知っている人も多いだろうけど、このストリートビューはグーグルの地図サイト上の機能で、住所などで地点を指定すると、人海戦術でもって撮影された画像がオンライン上に保管され無料で見ることができる技術。

流石に顔がモロに映ってしまっているものなどはボカシ処理が施されていたり、ユーザー側からも削除要請が出来るようですが、それでも中には繁華街の路上で警官から職務質問を受ける男性や、ホテルに入ろうとするカップルなどの画像が沢山あるようで、アメリカでは裁判沙汰にもなっているようですね。

それに対して当のグーグルは「衛星技術の進歩を受けて、現代では砂漠の真ん中に居たとしても現代社会においては完全なプライバシーなどは存在しない」と言い放ったわけで、もはや無人島で生活してもプライバシーなど存在しないということでしょうか。

他方、前回書いたように、人々はプライバシー保護を一方で叫びつつ、積極的にプライバシー情報を公表してしまうという面がある。
一番わかりやすいのが、ここ数年表だってきたブログやSNS内における勤務先での悪ふざけや、飲酒運転を公表をする人々。

それが元で退学になったり、退職したり、洒落にならない事態にまで発展しています。最近のをざっとリストアップしただけでも、

これだけあるわけで。

あるワイドショーに出演していたコラムニストは、このような事件(?)が起こる背景には、日本人のモラルの低下が挙げられるとの指摘があったけど、それはどうにも的を射ていない気がする。

答えはもう少し単純で、かつては所謂オタクさんのプレイグラウンド だったネット界のインフラが急激に進んだ結果、ありとあらゆる人々がオンライン上に参入したからだと思う。

例えばネタとしても品のない「テラ豚丼」事件なんかにしても、取り分け(あくまでわかりやすい一つの例として)最も対極であるハズのヤンキー的な人達が(笑)普通にネットを使う時代になり、ヤンキー文化的メンタリティがあぶり出てきているだけだと思うんですよね。

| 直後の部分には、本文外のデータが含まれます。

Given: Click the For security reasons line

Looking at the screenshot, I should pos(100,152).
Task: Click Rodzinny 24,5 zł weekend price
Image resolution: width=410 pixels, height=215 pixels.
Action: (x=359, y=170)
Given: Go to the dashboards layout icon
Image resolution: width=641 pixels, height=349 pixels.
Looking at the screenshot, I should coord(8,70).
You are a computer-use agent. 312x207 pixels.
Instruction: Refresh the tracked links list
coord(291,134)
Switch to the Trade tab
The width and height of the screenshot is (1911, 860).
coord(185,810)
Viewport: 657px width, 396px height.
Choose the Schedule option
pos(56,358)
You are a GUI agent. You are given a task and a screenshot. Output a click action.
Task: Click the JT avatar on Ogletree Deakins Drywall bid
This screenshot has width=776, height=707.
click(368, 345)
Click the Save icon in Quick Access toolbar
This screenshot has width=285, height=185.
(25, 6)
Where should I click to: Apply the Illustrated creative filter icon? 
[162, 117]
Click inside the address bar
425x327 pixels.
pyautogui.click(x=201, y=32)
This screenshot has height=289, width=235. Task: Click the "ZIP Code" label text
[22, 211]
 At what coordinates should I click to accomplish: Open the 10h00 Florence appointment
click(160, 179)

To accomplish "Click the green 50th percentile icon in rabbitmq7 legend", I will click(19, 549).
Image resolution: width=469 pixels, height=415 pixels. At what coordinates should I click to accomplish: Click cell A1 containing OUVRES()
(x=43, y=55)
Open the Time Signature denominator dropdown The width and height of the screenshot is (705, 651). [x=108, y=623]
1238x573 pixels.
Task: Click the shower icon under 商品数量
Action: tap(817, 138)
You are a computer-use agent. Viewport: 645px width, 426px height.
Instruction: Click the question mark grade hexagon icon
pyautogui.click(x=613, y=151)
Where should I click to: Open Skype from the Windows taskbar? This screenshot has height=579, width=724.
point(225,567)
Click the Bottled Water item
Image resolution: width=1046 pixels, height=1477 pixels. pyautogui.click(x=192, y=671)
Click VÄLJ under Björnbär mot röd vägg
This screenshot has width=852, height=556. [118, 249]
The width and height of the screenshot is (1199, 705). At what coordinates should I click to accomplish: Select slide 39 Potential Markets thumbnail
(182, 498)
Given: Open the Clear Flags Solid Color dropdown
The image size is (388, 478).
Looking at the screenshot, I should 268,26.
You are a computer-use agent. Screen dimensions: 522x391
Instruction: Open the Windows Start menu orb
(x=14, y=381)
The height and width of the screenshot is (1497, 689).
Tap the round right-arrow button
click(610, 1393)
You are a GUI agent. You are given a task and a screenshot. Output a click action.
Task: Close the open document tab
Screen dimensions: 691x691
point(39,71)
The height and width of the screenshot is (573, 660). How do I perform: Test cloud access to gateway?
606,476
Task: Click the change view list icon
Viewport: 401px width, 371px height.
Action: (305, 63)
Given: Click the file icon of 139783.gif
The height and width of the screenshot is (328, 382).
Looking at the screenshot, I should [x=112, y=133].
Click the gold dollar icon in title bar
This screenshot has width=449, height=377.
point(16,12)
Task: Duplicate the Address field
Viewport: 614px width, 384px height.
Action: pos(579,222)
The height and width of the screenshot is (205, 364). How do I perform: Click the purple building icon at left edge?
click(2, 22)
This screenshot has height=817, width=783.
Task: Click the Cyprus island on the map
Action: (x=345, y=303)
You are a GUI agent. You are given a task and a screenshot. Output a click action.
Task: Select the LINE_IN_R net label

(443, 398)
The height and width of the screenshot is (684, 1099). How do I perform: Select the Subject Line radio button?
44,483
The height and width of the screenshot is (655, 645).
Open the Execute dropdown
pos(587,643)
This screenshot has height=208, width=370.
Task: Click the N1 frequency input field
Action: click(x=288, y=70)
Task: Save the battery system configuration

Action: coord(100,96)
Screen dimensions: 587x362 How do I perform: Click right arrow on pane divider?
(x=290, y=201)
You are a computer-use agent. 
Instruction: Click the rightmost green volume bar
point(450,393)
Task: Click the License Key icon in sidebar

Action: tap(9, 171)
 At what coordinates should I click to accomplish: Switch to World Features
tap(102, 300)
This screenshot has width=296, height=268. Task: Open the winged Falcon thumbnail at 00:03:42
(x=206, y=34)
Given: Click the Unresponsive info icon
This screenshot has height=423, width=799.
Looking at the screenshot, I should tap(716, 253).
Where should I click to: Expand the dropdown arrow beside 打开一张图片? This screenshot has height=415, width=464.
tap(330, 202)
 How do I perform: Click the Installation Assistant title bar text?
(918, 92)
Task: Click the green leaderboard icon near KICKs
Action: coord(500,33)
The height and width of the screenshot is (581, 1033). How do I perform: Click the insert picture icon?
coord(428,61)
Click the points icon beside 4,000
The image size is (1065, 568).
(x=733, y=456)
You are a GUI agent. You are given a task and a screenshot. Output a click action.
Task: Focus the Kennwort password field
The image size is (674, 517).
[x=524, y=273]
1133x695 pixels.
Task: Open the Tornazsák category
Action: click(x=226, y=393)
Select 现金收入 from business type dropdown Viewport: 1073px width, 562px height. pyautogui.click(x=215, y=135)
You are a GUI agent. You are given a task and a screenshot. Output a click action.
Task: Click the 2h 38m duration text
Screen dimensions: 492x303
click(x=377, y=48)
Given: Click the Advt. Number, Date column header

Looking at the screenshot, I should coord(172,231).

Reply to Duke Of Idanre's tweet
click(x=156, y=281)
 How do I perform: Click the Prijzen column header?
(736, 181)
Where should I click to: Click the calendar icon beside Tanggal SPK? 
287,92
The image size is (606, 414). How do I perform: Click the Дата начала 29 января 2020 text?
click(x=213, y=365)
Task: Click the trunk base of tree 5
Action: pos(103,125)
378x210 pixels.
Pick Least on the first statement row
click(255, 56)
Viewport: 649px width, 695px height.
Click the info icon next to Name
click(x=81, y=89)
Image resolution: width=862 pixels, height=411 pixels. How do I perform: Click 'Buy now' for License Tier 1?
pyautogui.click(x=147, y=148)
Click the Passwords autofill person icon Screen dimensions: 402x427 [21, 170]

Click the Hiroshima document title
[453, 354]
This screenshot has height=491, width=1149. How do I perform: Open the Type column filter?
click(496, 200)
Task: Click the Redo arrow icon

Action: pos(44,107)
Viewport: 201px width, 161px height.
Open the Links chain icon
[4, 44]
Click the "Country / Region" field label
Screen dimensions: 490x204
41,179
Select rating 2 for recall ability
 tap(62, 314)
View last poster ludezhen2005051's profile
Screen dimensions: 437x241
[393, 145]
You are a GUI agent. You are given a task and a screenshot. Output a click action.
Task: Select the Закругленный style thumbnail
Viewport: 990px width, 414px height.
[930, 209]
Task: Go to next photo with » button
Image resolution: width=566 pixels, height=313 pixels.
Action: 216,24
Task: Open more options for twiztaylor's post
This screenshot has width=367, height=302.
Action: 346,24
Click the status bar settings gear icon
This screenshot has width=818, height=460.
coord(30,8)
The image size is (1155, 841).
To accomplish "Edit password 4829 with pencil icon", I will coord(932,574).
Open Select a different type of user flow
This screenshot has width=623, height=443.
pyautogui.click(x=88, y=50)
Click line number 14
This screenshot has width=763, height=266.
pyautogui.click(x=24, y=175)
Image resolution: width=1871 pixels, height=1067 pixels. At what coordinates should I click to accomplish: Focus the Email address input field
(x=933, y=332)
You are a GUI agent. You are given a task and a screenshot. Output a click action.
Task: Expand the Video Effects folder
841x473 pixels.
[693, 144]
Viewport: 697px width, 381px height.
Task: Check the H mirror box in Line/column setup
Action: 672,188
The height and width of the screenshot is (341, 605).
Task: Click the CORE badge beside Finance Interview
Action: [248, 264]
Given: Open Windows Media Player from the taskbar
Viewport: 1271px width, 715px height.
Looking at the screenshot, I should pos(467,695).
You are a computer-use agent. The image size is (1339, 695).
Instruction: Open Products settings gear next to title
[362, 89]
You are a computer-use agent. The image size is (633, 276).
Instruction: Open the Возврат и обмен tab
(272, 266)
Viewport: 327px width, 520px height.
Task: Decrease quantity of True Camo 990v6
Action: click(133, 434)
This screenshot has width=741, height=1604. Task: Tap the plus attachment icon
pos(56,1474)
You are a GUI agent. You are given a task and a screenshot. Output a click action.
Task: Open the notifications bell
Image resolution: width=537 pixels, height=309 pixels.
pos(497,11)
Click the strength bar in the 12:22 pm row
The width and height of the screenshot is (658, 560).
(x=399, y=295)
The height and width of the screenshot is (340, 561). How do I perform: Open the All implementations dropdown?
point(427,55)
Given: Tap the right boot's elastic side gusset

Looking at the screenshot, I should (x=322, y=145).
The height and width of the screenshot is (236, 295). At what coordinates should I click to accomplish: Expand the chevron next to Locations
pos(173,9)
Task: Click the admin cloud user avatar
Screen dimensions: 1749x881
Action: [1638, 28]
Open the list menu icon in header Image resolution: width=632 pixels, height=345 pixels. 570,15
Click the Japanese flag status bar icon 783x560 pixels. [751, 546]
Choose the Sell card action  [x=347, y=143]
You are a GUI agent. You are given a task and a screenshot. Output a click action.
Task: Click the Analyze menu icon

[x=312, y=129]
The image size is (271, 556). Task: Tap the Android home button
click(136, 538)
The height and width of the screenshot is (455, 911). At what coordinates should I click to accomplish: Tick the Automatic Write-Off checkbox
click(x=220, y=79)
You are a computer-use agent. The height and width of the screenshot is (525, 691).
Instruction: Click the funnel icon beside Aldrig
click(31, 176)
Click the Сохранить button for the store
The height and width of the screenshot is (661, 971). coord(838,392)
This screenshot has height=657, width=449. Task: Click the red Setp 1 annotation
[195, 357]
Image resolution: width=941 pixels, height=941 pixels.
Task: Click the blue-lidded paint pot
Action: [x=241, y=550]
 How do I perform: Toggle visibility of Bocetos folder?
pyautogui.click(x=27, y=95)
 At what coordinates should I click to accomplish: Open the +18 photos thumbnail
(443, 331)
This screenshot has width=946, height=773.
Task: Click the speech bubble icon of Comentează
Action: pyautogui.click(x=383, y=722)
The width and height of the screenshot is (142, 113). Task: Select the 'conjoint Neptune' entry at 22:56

つまり昔からこういうような事をする輩は沢山いたんだと。
更に今度は、それを取り締まる側の人達の過剰な動きというのもあるのですが。

なにはともあれ、悪行の公表と、日々炎上ネタを求め彷徨うオンライン・ボランティアパトロール隊、プラスして今回のストリートビュー問題なんかを併せて考えてみると、さながら「クライアント不在のスパイ合戦」或いは「露出狂同士による盗撮泥試合」を繰り広げているだけではないかという、なんともよくわからないアイロニカルな状況なわけだけど、ここまでの喜悲劇をリアルタイムで経験している僕たちは、随分とSFな世界に生きているのだなぁと感じている今日この頃です。